- Task requirements -
Copy the result of filtering the entries below for lines that include the string "computer".

- Stored data entries -
↓↓↓

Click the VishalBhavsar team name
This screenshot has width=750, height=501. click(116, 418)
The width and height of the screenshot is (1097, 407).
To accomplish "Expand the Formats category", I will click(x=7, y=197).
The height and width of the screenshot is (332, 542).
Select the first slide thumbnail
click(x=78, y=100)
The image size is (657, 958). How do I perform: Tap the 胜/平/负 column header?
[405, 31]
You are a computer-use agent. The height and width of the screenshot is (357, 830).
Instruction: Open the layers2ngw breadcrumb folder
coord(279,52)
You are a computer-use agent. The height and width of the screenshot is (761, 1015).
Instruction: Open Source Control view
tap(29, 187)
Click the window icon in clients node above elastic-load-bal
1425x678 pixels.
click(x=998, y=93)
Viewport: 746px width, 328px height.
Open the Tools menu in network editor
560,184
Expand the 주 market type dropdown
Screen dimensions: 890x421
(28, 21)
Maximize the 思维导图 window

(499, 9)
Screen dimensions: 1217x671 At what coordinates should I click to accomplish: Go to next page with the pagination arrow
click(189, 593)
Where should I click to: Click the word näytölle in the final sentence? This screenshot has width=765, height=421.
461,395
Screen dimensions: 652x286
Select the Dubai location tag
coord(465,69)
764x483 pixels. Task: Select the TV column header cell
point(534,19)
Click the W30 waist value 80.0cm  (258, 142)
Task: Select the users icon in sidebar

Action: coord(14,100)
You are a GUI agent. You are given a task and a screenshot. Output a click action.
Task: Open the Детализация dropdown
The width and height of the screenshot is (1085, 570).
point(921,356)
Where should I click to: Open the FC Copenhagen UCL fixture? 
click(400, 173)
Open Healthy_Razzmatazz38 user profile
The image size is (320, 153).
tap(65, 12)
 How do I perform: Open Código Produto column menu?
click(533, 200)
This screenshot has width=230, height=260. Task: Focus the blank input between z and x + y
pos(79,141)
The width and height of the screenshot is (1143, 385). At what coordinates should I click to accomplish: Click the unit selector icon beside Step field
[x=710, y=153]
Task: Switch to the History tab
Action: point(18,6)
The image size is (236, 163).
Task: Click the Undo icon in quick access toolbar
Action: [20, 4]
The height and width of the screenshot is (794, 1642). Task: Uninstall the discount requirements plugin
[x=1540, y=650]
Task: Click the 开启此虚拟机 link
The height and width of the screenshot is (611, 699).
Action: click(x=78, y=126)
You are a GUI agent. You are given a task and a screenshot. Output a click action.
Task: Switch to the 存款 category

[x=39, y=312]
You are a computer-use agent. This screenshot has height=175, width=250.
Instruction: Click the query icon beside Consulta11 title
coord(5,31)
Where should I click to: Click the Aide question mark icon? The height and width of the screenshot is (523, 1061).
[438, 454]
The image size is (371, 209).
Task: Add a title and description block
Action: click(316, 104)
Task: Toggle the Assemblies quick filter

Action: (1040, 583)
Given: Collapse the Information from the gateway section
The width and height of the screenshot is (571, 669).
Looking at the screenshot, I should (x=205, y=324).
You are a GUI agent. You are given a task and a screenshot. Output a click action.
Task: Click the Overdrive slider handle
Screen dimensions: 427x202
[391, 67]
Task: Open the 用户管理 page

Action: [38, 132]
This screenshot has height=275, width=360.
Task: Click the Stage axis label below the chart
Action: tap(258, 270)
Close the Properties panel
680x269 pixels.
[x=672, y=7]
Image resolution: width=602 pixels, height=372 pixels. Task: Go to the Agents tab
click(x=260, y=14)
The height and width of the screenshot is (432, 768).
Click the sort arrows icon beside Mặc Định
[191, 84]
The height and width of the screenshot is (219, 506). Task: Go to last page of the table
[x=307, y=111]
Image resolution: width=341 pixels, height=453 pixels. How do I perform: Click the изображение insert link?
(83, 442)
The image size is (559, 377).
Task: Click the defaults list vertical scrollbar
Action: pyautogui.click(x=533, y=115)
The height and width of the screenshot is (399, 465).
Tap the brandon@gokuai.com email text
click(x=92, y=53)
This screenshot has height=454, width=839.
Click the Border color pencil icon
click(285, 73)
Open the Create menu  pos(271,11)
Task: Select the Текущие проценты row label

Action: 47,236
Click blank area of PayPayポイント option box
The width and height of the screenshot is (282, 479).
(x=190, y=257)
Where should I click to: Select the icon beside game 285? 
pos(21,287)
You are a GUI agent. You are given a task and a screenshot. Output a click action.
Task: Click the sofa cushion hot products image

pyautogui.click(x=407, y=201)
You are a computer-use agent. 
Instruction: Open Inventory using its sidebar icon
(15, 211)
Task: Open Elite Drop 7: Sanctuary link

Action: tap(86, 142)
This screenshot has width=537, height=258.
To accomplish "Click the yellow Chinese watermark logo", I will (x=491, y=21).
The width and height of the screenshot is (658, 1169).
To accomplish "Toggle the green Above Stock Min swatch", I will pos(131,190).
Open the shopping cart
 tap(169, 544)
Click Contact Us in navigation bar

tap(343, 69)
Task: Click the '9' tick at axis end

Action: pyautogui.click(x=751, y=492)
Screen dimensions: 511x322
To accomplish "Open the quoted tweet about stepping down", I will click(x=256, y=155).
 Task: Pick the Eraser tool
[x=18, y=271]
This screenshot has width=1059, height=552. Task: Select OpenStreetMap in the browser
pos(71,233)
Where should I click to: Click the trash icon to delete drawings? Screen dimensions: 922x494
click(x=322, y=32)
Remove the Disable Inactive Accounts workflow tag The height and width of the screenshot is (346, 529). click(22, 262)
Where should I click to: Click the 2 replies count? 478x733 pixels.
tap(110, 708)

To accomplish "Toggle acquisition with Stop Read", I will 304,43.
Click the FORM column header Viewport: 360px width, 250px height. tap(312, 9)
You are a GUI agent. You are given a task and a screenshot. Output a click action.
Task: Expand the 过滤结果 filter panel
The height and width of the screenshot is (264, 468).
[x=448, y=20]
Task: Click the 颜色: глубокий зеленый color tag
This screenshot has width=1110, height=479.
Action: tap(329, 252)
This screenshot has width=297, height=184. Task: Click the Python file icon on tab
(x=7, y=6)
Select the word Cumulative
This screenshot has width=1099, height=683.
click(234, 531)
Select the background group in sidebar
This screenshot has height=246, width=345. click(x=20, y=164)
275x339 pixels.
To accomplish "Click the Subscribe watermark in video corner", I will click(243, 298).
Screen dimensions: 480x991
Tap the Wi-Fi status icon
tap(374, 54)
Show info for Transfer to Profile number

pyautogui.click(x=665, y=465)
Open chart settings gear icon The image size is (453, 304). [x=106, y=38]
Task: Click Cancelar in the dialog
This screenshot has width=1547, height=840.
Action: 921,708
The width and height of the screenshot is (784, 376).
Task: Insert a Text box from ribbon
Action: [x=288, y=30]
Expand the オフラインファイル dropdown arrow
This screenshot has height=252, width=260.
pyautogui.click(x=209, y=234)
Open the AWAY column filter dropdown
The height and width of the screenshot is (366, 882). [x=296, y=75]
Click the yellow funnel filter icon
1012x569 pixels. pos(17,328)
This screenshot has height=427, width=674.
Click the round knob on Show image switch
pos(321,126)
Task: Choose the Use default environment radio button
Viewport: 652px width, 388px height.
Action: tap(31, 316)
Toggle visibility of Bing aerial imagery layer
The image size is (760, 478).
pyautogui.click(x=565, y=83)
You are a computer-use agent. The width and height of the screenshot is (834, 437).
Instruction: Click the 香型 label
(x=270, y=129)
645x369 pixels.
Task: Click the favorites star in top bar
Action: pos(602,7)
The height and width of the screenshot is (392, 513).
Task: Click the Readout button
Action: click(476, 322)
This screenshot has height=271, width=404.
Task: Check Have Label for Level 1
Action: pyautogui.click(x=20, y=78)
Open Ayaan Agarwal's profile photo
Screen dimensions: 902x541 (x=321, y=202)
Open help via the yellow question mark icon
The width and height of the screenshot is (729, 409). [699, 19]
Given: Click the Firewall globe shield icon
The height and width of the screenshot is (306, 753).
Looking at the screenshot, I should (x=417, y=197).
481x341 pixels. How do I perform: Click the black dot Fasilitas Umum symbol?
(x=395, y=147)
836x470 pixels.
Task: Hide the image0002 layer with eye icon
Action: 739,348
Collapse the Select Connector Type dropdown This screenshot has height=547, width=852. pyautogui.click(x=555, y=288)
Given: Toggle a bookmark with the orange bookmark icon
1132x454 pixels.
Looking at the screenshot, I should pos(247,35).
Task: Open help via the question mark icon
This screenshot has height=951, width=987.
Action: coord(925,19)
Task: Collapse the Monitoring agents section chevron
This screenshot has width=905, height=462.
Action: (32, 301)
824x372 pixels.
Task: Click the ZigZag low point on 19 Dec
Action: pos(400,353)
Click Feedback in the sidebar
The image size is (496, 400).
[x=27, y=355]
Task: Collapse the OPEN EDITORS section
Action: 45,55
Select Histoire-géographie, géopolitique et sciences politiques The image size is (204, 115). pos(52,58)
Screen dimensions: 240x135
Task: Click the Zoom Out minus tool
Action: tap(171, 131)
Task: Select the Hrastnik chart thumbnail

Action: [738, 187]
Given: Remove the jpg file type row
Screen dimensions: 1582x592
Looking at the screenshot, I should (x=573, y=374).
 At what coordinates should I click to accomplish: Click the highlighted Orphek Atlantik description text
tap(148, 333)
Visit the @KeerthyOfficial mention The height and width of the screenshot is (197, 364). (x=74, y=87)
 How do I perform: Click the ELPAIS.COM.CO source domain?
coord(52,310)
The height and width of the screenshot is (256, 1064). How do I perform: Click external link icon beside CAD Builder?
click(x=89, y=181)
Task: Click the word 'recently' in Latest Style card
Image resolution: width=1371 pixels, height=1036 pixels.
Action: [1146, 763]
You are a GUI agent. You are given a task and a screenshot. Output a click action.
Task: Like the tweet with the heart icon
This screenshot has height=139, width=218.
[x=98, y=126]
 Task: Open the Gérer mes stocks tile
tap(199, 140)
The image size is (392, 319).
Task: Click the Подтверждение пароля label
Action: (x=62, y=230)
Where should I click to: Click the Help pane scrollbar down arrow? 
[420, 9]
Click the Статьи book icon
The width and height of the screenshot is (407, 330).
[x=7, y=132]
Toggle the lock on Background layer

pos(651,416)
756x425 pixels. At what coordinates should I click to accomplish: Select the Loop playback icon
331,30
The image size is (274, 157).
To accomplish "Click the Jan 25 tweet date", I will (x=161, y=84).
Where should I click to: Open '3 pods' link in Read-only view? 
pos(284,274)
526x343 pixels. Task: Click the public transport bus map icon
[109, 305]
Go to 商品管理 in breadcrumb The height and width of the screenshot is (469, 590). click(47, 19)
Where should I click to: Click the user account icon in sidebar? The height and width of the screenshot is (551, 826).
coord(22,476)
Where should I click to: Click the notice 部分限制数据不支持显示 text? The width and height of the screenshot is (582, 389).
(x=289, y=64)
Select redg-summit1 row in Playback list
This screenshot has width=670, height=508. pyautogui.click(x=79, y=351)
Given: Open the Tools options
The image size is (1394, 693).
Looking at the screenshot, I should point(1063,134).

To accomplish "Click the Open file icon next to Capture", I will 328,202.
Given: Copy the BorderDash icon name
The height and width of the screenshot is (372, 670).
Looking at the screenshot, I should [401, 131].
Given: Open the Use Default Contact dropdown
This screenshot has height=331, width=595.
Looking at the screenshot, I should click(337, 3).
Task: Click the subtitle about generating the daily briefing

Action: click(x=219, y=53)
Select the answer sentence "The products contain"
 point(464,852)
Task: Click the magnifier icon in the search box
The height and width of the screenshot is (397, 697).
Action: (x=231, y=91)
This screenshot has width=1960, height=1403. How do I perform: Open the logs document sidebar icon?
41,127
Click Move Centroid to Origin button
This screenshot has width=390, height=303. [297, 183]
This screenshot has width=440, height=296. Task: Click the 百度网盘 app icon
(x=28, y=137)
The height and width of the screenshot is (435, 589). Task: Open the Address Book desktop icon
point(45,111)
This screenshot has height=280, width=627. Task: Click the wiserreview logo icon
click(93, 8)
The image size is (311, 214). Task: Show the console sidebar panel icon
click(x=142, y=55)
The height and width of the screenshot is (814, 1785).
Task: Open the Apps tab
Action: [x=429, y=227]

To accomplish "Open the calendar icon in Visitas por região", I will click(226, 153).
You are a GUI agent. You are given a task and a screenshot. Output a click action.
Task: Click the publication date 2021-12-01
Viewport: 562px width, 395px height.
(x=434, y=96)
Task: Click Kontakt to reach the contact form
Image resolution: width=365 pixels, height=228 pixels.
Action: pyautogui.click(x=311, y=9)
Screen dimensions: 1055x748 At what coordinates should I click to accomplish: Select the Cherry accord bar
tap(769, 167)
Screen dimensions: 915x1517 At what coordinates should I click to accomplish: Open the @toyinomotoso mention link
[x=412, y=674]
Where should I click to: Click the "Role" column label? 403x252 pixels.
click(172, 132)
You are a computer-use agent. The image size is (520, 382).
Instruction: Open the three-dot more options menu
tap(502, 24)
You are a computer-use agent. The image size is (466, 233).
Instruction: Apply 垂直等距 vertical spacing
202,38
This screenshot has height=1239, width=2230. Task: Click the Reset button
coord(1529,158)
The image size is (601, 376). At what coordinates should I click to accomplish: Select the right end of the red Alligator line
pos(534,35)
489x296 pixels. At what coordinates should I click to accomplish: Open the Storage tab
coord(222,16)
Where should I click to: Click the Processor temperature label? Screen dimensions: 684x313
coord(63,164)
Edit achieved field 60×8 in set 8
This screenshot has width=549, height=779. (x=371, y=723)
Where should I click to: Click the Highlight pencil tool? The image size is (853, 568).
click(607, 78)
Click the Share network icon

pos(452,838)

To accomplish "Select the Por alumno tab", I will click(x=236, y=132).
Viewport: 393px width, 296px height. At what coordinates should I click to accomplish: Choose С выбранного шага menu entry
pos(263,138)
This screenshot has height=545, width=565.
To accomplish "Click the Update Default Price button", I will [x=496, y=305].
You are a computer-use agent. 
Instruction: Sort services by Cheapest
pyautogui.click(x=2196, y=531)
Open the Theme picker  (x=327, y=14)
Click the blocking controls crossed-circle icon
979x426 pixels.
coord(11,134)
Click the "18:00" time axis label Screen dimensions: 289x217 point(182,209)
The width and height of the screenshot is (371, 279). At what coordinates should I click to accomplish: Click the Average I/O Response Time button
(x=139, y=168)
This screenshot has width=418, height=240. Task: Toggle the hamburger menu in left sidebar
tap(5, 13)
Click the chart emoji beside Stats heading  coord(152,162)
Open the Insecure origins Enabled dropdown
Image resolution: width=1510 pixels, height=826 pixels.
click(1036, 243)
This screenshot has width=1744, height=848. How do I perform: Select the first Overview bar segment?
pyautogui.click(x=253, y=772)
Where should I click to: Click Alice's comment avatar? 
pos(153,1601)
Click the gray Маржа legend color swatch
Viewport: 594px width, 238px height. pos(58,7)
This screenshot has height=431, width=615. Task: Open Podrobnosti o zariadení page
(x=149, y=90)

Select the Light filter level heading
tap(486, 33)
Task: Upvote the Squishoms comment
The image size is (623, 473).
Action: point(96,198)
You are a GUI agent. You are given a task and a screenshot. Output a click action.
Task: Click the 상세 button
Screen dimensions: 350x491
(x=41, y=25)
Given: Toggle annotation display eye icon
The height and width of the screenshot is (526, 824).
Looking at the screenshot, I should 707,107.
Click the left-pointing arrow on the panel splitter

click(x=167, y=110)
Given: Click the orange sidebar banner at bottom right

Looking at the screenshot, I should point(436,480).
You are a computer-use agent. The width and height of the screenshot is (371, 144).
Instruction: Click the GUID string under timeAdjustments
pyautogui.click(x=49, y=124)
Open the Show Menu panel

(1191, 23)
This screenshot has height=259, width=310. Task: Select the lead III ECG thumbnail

↑↑↑

- Reply -
You are a computer-use agent. The height and width of the screenshot is (357, 830).
You are a computer-use agent. The height and width of the screenshot is (761, 1015).
You are a computer-use agent. This screenshot has height=175, width=250.
You are a computer-use agent. 
You are a computer-use agent. The width and height of the screenshot is (834, 437).
You are a computer-use agent. The image size is (520, 382).
You are a computer-use agent. The image size is (466, 233).
You are a computer-use agent. 
You are a computer-use agent. The width and height of the screenshot is (371, 144).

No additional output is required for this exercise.